São Luís Maria de Montfort e São João Paulo II
O Papa João Paulo II, ainda jovem, encontrou São Luís Maria Grignion de Montfort e aprendeu com ele a amar a Mãe de Deus. Vej…

Há 160 anos, foi publicada uma obra destinada a tornar-se um clássico da espiritualidade mariana.
São Luís Maria Grignion de Montfort compôs o Tratado da verdadeira devoção à Santíssima Virgem no início de 1700, mas o manuscrito permaneceu praticamente desconhecido por mais de um século.
Quando finalmente, quase por acaso, em 1842 foi descoberto e em 1843 foi publicado, teve sucesso imediato, revelando-se uma obra de eficiência extraordinária para a difusão da “verdadeira devoção” à Virgem Santíssima.
Eu próprio, nos anos da minha juventude, tirei grandes benefícios da leitura deste livro, no qual “encontrei a resposta às minhas perplexidades” devidas ao receio de que o culto a Maria, “dilatando-se excessivamente, acabasse por comprometer a supremacia do culto devido a Cristo” (Dom e mistério, pág. 38).
Sob a orientação sábia de São Luís Maria, compreendi que, quando se vive o mistério de Maria em Cristo, esse risco não subsiste. O pensamento mariológico do Santo, de fato, “está radicado no mistério trinitário e na verdade da Encarnação do Verbo de Deus” (ibid.).
A Igreja, desde as suas origens e sobretudo nos momentos mais difíceis, contemplou com particular intensidade um dos acontecimentos da Paixão de Jesus Cristo, referido a São João:
Junto à Cruz de Jesus estavam, de pé, sua Mãe e a irmã de sua Mãe, Maria, a mulher de Cléofas, e Maria Madalena. Então, Jesus, ao ver ali de pé a sua Mãe e o discípulo que Ele amava, disse à Mãe: “Mulher, eis o teu filho!” Depois, disse ao discípulo: “Eis a tua Mãe!” E, desde aquela hora, o discípulo acolheu-A como sua (Jo 19, 25-27).
Ao longo da sua História, o povo de Deus experimentou esta doação feita por Jesus crucificado: a doação da sua Mãe.
Maria Santíssima é verdadeiramente a nossa Mãe, que nos acompanha na nossa peregrinação de fé, esperança e caridade rumo à união cada vez mais intensa com Cristo, único Salvador e Mediador da salvação (cf. Const. Lumen gentium, 60 e 62).
Como se sabe, no meu brasão episcopal, que é a ilustração simbólica do texto evangélico acima citado, o mote totus tuus está inspirado na doutrina de São Luís Maria Grignion de Montfort (cf. Dom e mistério, pp. 38-39: Rosarium Virginis Mariæ, 15).
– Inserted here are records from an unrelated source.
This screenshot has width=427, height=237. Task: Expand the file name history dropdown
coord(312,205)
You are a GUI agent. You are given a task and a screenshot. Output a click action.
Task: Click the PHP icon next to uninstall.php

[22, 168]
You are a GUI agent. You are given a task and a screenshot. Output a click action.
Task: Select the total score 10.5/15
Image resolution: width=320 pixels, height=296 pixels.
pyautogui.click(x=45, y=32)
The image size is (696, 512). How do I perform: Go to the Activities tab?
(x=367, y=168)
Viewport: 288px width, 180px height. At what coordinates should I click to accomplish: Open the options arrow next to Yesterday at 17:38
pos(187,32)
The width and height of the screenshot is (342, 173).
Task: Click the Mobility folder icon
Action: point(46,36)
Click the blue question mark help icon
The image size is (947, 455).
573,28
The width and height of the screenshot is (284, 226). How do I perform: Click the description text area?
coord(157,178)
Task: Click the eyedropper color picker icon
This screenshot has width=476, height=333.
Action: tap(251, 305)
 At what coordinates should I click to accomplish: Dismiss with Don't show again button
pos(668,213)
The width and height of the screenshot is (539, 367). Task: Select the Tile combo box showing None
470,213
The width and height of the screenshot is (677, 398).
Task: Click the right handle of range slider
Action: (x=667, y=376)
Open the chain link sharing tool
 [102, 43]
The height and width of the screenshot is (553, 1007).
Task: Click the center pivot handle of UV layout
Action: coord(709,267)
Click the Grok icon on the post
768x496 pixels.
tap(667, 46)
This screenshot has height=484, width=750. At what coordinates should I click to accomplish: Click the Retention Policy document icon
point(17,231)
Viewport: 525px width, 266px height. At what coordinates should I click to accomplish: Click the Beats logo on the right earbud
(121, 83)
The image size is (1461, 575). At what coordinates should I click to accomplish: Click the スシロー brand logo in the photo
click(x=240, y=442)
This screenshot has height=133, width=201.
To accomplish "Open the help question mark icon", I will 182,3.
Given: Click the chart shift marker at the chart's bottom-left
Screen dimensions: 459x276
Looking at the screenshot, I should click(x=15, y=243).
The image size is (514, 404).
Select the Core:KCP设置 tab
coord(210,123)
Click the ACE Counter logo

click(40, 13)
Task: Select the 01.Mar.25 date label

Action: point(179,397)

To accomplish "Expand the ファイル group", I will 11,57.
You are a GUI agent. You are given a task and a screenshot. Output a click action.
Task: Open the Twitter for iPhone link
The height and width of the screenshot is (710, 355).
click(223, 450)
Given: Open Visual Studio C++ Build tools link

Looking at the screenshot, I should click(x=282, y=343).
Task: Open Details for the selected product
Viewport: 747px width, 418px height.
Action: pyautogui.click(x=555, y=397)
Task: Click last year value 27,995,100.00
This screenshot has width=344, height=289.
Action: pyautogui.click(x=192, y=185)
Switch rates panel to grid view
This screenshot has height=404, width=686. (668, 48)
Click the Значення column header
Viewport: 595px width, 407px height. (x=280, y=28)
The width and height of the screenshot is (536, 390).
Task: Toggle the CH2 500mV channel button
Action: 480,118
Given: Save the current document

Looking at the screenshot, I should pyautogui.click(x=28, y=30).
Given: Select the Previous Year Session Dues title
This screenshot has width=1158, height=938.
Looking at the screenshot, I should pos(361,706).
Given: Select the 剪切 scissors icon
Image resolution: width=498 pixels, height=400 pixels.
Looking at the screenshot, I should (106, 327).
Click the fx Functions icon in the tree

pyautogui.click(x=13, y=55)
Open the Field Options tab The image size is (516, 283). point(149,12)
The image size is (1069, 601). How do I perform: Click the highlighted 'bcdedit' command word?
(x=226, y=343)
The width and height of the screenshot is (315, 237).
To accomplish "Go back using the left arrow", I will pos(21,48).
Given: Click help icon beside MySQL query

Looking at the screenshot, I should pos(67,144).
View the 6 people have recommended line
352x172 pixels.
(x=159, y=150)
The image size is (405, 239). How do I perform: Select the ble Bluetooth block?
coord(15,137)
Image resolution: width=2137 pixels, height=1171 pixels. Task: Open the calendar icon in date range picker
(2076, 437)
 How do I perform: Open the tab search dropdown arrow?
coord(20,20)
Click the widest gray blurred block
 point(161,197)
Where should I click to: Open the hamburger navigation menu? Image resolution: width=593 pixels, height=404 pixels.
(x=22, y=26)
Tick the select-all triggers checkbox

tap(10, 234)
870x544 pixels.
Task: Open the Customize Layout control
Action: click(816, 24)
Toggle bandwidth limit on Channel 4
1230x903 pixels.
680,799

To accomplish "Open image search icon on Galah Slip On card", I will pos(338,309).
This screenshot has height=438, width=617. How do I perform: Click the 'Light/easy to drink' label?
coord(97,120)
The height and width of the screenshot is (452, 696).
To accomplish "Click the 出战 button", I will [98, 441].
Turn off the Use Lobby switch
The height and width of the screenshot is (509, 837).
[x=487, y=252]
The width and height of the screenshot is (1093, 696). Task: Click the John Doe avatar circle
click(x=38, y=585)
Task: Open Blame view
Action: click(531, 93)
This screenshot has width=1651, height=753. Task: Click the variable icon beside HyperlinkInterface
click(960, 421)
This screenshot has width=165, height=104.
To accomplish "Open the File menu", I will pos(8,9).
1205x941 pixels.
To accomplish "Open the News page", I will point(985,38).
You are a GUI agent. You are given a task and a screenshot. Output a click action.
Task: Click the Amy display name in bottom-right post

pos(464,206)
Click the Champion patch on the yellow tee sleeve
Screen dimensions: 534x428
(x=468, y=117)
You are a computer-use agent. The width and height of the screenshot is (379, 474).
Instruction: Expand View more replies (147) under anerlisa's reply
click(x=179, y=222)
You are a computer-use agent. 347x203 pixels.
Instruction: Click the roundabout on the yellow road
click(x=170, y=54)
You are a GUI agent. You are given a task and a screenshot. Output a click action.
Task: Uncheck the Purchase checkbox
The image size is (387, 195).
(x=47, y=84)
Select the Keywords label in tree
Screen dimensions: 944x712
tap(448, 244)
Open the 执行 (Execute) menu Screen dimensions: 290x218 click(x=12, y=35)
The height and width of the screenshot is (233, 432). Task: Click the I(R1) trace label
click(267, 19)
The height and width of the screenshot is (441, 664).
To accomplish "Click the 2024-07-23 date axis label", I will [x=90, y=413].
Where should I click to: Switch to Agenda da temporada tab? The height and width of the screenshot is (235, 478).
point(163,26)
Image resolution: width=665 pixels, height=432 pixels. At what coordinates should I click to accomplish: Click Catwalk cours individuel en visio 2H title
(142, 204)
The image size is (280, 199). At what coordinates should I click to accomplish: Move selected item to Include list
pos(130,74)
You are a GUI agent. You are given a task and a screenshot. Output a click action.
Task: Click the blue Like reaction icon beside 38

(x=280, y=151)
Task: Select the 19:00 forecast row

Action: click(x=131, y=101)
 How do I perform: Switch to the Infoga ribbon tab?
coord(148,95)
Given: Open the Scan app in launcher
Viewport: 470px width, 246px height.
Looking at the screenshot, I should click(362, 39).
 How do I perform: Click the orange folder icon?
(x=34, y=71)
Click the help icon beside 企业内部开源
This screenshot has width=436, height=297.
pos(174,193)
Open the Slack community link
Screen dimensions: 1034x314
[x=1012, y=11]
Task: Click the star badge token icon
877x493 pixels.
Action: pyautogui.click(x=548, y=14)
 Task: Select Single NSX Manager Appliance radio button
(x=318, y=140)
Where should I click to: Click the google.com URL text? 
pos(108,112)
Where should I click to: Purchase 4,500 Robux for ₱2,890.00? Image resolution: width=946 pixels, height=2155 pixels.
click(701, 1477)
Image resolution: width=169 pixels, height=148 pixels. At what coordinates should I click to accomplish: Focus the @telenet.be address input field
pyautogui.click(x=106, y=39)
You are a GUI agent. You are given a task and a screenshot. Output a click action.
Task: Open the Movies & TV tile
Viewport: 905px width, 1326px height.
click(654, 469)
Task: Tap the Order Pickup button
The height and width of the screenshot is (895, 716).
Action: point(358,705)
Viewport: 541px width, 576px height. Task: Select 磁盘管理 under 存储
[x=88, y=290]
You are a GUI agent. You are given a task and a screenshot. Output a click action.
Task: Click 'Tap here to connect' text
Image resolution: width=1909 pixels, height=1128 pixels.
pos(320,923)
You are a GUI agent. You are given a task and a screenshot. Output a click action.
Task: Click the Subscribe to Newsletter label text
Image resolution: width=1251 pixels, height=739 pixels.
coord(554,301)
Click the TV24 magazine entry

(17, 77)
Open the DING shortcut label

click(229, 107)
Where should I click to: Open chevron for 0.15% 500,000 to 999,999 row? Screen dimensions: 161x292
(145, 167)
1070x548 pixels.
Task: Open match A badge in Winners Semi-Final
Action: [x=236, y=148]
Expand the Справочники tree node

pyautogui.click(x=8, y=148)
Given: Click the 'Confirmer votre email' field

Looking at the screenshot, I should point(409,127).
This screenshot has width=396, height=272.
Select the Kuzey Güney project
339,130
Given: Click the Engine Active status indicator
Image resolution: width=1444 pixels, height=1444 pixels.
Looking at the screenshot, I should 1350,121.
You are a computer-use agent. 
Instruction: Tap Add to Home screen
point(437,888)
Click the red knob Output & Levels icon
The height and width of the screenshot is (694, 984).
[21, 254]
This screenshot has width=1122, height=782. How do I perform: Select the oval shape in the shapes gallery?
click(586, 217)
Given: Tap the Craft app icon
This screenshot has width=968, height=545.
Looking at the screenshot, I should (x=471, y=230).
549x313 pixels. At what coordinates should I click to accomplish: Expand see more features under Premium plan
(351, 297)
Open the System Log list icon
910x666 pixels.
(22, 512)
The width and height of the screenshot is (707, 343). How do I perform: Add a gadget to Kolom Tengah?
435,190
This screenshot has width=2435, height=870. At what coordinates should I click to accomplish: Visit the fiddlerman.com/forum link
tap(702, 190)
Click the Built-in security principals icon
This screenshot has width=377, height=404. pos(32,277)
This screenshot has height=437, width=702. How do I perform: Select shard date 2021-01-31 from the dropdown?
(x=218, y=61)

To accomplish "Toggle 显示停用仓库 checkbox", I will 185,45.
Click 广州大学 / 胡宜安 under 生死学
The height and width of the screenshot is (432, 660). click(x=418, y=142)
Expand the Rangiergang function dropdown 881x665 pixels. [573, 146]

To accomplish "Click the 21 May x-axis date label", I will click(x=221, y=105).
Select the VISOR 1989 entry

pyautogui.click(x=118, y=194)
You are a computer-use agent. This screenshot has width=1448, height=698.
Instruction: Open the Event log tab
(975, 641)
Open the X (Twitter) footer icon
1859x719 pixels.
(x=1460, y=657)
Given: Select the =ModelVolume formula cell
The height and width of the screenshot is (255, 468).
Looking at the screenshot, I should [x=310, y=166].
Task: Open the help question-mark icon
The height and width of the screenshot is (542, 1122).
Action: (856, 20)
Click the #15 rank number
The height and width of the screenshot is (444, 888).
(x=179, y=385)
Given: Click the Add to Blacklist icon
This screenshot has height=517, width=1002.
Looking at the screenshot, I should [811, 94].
Estas duas palavras exprimem a pertença total a Jesus por meio de Maria: “Tuus totus ego sum, et omnia mea tua sunt”, escreve São Luís Maria; e traduz: “Eu sou todo teu, e tudo o que é meu Te pertence, meu amável Jesus, por meio de Maria, tua Santa Mãe” (Tratado da verdadeira devoção à Santíssima Virgem, 233).
A doutrina deste Santo exerceu uma profunda influência sobre a devoção mariana de muitos fiéis e sobre a minha própria vida.
Trata-se de uma doutrina vivida, de grande profundidade ascética e mística, expressa com um estilo vivo e fervoroso, que usa com frequência imagens e símbolos.
A partir do tempo em que São Luís Maria viveu, a Teologia mariana desenvolveu-se muito, sobretudo mediante o contributo decisivo do Concílio Vaticano II.
Por conseguinte, hoje deve ser lida novamente e interpretada à luz do concílio a doutrina monfortina, que conserva de igual modo a sua substancial validade.
Com esta carta, dos escritos de São Luís Maria, que nos ajudam nestes momentos difíceis a alimentar a nossa confiança na meditação da Mãe do Senhor.
São Luís Maria propõe com singular eficiência a contemplação amorosa do mistério da Encarnação. A verdadeira devoção mariana é cristocêntrica.
Com efeito, como recordou o Concílio Vaticano II, “a Igreja, meditando piedosamente na Virgem e contemplando-a à luz do Verbo feito Homem, penetra mais profundamente, cheia de respeito, no insondável mistério da Encarnação” (Const. Lumen gentium, 65).